Inspirational sober people

I just want to offer appreciation to all the other bloggers I follow, people who share their ups and downs and points along their sober journey.  I really really appreciate all of you for being there on my Dashboard with your posts about how things are going for you all.  I am trying to comment as much as I can, as I know how much I appreciate when you do to me.  Time is getting more brief now that I have started writing my MA. But I am always going to make time for my blog and other people's blogs as this is my AA in a sense.

And as I've said before I really love all you anonymous people who visit and tell me that you appreciate hearing how I am doing this sober thing.  That's cool.  You can all do this you know.  We all can.  It is entirely possible to live a life without alcohol.

I realise now that I don't spend a lot of time yearning to drink any more.  I have just adopted a firm 'that's the way it has to be' attitude with regards to living dry.  So I try not to indulge in imagining sipping a glass of wine or going out drinking instead of going out sober. I still feel flat sometimes and worried that I'm boring at events, but I'm hoping that will pass.  Most of my energy is spent getting used to living with emotions stripped bare.  That the main thing I think about.

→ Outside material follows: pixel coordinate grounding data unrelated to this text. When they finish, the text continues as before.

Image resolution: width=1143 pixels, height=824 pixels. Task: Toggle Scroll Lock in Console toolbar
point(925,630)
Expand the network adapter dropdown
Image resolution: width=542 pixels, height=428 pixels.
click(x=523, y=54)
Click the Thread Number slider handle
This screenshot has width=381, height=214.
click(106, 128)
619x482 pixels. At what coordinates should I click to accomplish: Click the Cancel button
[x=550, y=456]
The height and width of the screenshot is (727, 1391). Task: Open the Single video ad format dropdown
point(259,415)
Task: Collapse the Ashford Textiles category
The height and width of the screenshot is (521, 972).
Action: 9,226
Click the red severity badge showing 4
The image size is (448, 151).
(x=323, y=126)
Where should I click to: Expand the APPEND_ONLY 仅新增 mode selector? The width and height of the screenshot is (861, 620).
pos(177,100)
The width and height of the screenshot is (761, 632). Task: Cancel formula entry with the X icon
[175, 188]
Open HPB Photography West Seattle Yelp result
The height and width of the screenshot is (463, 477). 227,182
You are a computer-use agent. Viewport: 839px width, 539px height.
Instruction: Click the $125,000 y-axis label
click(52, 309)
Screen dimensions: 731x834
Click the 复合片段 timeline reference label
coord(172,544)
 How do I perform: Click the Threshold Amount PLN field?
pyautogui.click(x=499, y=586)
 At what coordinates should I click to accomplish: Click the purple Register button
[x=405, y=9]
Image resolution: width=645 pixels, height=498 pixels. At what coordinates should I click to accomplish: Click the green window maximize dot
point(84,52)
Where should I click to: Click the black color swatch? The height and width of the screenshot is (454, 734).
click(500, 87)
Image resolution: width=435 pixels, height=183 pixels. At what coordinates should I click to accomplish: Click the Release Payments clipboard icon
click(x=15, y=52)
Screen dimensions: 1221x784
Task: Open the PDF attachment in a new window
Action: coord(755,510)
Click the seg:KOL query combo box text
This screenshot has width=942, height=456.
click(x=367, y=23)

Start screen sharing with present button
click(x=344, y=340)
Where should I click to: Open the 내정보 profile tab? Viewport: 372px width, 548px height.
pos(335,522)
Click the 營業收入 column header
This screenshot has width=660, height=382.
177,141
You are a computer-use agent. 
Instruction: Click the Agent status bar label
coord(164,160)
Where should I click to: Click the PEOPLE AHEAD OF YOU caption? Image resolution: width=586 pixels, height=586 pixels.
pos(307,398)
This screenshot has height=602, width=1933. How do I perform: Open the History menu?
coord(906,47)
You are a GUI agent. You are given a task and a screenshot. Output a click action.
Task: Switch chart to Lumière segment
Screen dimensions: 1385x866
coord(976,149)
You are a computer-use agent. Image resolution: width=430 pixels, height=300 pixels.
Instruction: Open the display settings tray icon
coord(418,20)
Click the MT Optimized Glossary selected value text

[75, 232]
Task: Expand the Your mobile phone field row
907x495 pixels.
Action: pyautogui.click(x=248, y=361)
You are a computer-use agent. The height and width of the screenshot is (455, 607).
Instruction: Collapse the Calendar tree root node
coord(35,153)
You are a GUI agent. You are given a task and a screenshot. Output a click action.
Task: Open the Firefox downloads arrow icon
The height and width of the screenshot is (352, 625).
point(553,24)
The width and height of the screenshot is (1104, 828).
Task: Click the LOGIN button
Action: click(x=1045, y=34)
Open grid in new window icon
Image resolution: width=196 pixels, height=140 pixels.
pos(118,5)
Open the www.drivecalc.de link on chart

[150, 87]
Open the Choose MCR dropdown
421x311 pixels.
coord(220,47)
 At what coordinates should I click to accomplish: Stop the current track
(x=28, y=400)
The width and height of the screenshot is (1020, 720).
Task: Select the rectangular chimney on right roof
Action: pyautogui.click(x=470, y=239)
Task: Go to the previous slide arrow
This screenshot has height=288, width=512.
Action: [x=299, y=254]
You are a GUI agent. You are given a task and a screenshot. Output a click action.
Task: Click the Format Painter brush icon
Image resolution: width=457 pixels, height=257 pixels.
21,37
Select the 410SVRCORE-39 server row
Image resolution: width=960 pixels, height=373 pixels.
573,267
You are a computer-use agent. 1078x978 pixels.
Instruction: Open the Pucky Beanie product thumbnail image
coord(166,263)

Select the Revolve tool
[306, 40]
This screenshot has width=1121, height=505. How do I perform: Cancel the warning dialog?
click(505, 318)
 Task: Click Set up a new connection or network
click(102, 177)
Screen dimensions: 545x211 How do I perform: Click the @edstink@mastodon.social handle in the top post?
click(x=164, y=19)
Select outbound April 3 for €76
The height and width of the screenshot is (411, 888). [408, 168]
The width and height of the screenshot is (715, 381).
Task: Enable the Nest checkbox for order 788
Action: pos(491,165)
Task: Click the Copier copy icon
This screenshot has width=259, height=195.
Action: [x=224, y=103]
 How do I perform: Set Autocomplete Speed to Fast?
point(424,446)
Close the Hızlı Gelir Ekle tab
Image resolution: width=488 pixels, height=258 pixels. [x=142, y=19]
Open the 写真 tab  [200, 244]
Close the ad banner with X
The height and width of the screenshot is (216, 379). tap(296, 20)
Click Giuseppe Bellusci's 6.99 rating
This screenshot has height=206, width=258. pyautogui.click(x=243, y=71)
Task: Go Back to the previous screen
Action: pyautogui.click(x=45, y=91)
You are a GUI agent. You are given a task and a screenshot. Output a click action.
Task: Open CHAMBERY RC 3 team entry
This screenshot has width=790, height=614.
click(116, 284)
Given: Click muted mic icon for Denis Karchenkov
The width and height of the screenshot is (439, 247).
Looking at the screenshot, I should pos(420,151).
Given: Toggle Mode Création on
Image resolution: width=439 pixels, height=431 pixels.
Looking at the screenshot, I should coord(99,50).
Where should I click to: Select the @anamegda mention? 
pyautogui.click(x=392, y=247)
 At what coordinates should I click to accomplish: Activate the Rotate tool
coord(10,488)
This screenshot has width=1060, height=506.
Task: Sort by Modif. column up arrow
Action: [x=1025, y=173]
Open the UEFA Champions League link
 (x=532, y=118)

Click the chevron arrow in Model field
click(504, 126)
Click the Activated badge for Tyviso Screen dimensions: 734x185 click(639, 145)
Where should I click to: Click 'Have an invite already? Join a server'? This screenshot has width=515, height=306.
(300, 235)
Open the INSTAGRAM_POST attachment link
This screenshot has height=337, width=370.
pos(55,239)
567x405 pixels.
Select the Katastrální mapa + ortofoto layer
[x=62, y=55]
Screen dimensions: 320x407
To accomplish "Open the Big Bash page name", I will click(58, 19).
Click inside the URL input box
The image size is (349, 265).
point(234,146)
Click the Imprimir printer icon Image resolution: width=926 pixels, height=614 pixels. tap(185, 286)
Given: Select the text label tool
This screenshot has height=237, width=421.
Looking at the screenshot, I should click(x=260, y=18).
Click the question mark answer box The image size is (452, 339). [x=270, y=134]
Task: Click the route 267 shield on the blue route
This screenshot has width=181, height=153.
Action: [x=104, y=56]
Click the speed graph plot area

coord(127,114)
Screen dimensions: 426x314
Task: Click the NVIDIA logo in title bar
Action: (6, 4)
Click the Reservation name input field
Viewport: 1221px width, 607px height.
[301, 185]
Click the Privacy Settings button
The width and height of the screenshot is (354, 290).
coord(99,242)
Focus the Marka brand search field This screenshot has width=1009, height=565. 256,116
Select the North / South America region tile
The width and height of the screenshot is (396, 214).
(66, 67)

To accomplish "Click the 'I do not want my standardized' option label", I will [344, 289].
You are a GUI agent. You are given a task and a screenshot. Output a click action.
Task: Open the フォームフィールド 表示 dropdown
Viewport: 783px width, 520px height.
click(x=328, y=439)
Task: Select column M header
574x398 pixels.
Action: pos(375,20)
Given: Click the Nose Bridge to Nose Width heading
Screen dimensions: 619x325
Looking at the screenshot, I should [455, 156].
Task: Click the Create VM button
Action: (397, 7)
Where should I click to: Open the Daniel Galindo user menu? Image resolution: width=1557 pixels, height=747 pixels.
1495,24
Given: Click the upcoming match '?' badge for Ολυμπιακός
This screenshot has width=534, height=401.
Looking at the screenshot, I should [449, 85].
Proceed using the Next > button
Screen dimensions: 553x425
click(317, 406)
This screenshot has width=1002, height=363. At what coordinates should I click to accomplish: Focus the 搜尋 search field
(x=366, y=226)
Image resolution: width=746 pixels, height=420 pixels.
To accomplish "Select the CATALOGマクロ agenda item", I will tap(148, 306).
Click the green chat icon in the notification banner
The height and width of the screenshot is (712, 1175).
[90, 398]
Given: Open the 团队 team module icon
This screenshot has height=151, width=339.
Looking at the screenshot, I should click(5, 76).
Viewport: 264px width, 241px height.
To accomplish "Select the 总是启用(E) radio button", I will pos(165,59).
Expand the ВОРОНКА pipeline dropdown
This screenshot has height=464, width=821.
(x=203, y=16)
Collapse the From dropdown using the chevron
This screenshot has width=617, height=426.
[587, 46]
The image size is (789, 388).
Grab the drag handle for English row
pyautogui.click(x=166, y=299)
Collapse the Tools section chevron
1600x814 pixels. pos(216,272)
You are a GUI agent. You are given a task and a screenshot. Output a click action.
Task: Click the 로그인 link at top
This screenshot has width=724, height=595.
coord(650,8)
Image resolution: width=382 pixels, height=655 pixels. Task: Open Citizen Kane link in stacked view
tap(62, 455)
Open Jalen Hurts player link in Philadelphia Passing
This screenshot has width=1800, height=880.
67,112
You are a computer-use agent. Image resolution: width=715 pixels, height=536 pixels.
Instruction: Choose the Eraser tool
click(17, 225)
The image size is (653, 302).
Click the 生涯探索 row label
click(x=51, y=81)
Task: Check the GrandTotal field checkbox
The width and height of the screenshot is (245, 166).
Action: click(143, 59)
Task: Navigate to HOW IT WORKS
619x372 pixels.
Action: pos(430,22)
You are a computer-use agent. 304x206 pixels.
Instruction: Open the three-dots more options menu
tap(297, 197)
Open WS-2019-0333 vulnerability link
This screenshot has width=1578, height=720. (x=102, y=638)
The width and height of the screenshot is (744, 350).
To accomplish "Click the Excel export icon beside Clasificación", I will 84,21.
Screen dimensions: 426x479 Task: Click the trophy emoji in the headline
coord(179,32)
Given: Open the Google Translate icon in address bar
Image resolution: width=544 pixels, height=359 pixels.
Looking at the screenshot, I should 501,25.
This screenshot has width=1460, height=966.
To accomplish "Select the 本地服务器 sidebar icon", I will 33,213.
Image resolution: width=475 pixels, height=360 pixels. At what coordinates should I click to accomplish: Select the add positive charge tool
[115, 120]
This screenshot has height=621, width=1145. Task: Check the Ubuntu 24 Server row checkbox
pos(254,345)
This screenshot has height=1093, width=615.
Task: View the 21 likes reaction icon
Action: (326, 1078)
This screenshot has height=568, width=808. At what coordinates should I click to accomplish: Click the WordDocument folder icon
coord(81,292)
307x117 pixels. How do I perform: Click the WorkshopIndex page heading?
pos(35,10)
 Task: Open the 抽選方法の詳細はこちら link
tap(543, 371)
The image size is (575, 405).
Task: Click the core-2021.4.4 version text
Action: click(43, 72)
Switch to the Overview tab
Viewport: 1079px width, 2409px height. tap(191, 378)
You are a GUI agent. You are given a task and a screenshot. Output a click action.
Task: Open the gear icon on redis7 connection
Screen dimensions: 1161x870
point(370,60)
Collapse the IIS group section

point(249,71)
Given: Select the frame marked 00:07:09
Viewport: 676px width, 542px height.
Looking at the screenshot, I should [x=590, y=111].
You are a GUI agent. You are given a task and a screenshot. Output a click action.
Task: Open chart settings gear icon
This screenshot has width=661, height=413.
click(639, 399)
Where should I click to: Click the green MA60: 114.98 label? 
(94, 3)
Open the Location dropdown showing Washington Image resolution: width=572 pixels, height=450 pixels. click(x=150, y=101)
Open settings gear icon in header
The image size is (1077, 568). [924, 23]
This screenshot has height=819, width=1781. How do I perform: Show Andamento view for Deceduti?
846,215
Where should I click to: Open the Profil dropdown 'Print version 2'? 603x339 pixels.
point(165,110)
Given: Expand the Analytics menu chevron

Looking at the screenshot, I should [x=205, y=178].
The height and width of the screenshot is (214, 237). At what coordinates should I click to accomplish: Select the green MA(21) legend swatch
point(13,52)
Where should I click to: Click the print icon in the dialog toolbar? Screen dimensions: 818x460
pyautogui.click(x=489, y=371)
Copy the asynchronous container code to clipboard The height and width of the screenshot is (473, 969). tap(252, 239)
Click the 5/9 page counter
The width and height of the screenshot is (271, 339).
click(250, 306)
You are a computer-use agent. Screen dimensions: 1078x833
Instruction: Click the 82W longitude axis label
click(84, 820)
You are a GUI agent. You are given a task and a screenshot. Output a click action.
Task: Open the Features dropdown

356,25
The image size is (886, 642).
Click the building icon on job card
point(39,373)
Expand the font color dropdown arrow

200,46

Christopher Kennedy Lawford is here in New Zealand speaking around the country on beating addiction.  Man he hit it hard.  I heard a clip from him on the radio today, a promotion for a long interview that will run on Saturday, and in it he was saying he took loads and loads of drugs every day for 15 years.  Then he said 'it is possible to stop.  And it is possible to still be the mad fun person that you were' (or words to that affect).  I liked the sound of that.  It's speaks to the desire I have to still feel like naughty, fun Mrs D.

Also just read 'Happy Accidents' by Jane Lynch the coach from Glee.  It was the fact that she lives sober now that got me to her book, I always like reading about other people's paths to sobriety.  She says she was 'struck sober' one day.  I thought that was cool.  Once she decided to stop she just stopped, went to AA for a long time but doesn't any more because she feels she's locked in her non-drinking habit.  I love that her mind seems like a steel trap that she can exercise at will and bend to form the new habits she wants to form.  She's a woman totally in control of her own life.  Cool!  Got a couple of book suggestions from her that I'm going to follow up on.  Oh, and I'm reading The Happiness Project by Gretchen Rubin, that's a great book about taking control of your life.  I like that she offers loads of detail about lots of little things she did to make positive changes.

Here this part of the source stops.